• WORK TO DO:
Copy the entries below, everything from the line containing "This screenshot has width=1006, height=1204." down to the line containing "pos(350,73)", both lines included. Raise every coordinate in the answers by 13 and leave everything else unchanged.

(Interface element entries)
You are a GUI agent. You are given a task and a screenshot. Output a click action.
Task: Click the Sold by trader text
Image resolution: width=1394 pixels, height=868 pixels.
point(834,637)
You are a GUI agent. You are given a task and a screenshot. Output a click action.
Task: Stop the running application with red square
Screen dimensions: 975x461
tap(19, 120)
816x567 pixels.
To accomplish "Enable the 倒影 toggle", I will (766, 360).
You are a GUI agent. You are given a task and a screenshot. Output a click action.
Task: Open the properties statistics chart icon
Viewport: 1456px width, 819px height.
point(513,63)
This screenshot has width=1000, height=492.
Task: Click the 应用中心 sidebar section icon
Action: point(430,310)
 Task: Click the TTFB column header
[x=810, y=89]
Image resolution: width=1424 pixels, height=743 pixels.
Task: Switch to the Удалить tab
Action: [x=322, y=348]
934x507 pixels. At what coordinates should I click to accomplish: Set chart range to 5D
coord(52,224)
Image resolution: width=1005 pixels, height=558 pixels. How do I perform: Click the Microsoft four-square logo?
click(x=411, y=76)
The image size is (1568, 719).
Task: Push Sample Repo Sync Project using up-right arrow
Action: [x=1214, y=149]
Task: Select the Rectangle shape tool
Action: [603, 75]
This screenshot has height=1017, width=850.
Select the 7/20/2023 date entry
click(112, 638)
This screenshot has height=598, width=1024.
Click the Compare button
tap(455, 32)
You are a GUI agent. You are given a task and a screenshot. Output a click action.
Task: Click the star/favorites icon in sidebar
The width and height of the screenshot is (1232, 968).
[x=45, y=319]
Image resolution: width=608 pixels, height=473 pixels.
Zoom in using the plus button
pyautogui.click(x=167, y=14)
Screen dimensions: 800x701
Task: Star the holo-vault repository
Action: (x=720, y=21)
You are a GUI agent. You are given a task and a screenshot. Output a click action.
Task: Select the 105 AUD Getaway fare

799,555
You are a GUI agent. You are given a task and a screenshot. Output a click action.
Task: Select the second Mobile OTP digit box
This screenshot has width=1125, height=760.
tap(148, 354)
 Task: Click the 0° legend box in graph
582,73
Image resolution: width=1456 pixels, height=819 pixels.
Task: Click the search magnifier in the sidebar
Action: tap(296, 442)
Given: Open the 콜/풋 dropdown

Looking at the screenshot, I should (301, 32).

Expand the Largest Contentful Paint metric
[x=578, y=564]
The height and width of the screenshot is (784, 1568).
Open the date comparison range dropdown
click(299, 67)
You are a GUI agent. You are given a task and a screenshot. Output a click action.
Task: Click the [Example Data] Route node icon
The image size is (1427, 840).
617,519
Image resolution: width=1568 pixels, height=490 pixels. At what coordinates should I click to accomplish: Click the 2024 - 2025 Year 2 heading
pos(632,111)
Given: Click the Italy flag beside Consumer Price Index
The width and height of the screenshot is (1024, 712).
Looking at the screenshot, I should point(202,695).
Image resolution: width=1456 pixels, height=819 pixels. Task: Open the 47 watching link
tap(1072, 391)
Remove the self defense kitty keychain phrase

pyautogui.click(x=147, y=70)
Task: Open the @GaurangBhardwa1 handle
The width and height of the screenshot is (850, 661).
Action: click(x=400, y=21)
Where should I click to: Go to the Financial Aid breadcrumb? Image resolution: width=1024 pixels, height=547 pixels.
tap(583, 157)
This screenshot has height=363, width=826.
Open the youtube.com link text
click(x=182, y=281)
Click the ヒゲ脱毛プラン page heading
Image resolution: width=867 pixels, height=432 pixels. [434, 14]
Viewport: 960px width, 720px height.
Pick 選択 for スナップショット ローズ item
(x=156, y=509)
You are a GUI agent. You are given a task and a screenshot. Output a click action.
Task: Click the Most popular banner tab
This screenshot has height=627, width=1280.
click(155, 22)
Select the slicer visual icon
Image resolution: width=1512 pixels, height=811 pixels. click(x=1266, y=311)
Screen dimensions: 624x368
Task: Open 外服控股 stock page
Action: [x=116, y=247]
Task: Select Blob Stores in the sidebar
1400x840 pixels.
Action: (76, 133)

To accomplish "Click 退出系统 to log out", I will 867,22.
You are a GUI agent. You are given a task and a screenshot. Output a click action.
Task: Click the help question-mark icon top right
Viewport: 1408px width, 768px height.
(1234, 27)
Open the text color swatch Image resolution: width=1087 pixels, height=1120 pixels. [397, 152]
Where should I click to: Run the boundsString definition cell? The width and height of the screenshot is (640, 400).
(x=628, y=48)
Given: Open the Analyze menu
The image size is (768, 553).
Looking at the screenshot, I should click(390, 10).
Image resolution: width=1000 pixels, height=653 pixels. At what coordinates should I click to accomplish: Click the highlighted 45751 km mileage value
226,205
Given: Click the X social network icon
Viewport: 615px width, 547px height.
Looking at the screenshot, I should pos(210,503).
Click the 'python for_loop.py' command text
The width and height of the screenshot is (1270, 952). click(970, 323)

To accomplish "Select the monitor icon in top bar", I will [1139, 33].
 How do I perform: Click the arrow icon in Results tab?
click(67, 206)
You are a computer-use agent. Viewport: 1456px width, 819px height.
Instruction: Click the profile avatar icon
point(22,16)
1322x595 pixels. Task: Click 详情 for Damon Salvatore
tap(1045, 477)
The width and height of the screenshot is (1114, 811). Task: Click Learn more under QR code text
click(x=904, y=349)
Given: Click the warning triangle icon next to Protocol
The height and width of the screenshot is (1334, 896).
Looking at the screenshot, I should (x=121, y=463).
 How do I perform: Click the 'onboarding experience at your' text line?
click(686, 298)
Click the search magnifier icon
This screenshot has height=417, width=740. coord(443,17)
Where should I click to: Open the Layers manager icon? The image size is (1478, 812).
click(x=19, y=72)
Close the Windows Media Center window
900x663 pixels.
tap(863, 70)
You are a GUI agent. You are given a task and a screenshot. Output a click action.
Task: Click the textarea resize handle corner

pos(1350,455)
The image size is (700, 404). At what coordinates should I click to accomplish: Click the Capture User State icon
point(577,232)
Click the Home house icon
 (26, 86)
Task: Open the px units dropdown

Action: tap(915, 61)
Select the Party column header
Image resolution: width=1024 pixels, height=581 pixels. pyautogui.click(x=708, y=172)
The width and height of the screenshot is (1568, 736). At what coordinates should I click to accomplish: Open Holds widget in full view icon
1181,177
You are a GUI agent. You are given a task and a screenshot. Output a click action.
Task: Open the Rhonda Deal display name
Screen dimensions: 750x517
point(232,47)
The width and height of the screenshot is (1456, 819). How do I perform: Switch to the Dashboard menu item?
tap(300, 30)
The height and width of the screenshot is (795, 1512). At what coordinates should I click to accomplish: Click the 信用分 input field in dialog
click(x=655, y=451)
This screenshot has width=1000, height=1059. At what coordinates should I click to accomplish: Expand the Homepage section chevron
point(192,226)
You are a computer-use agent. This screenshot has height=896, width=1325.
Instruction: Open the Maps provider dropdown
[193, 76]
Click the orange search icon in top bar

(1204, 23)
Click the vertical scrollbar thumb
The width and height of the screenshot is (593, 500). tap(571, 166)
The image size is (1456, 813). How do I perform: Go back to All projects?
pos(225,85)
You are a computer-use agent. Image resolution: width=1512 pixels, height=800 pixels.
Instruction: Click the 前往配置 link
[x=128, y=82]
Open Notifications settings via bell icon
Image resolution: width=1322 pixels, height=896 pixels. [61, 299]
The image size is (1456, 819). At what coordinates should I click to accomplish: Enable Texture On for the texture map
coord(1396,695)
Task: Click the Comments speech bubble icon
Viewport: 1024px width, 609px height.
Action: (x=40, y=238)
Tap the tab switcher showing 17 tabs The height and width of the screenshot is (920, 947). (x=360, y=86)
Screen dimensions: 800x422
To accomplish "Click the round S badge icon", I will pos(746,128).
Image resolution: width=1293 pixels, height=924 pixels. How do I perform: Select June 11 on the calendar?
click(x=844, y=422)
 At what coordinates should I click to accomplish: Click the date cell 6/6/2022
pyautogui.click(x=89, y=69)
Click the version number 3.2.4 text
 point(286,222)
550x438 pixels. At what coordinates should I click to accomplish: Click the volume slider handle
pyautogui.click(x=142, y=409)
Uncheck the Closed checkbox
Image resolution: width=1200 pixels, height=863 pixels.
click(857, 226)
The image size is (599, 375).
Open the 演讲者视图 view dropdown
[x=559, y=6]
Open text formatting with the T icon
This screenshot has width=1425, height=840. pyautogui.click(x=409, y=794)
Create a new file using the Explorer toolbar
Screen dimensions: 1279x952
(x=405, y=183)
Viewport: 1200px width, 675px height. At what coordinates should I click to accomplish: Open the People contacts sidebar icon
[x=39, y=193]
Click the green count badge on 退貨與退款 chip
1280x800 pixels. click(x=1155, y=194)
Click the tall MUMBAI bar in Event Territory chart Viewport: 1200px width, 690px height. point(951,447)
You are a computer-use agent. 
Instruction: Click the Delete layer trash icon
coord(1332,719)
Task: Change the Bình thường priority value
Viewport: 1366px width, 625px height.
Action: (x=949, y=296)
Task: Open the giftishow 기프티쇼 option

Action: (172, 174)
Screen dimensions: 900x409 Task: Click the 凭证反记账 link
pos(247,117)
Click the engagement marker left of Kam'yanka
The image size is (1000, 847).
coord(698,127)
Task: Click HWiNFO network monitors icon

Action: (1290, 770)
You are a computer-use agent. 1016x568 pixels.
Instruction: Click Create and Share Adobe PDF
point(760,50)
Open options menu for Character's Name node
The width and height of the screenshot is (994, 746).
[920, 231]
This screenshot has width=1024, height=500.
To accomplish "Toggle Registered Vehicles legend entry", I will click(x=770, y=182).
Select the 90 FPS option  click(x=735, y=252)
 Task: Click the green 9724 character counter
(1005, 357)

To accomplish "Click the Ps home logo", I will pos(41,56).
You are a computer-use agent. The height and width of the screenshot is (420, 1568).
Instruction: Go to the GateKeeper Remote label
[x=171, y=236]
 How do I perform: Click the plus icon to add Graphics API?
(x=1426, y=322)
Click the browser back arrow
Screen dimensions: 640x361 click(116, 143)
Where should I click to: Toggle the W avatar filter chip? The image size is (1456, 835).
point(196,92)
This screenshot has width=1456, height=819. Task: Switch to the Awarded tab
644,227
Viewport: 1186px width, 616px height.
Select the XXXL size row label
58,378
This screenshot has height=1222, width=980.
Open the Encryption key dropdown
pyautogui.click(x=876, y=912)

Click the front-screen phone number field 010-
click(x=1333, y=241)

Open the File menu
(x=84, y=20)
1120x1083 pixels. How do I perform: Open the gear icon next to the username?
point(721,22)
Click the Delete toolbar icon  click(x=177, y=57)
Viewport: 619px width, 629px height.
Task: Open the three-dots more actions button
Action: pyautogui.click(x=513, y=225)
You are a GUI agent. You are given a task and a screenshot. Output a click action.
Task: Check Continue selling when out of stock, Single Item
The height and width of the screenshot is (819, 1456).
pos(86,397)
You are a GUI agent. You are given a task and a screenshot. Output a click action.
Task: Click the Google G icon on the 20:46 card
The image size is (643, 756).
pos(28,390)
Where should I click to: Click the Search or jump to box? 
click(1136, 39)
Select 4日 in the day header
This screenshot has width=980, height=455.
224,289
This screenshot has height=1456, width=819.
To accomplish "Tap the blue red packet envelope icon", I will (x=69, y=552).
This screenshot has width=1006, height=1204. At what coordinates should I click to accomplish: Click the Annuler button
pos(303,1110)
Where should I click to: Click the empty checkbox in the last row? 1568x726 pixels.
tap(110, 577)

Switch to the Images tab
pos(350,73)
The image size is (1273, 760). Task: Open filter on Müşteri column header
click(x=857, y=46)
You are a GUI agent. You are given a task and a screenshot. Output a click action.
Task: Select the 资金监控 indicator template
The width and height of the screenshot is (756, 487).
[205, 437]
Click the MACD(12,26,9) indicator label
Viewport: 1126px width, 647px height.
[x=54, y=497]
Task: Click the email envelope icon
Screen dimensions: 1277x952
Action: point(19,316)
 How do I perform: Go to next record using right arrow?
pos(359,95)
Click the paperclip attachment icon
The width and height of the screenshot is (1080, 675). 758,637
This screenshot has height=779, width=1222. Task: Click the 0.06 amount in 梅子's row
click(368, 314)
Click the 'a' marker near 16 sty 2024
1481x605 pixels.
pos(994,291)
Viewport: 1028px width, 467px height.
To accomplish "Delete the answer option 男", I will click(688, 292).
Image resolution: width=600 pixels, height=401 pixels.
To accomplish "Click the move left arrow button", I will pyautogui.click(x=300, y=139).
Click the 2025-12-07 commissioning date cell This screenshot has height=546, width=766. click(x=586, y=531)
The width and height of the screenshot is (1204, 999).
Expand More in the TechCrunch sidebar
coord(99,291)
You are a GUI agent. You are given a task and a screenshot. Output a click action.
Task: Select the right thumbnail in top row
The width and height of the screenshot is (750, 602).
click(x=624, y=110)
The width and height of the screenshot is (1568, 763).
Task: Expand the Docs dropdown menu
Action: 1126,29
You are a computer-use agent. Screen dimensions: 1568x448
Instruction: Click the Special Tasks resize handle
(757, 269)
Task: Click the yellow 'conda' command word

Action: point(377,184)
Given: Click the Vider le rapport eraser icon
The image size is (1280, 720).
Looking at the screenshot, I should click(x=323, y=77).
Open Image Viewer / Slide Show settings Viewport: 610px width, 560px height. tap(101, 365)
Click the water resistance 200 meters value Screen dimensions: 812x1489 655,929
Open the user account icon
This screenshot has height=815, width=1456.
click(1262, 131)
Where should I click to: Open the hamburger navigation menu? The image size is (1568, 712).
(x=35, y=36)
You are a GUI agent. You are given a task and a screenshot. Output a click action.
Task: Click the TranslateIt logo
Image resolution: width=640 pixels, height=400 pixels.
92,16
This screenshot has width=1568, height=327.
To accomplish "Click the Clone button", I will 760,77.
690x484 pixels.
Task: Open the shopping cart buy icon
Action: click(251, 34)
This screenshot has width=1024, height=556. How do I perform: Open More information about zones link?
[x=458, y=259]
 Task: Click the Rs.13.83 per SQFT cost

• TASK SOLUTION:
This screenshot has width=1006, height=1204. At what coordinates should I click to accomplish: Click the Annuler button
pos(316,1123)
Where should I click to: Click the empty checkbox in the last row? 1568x726 pixels.
tap(123, 590)

Switch to the Images tab
pos(363,86)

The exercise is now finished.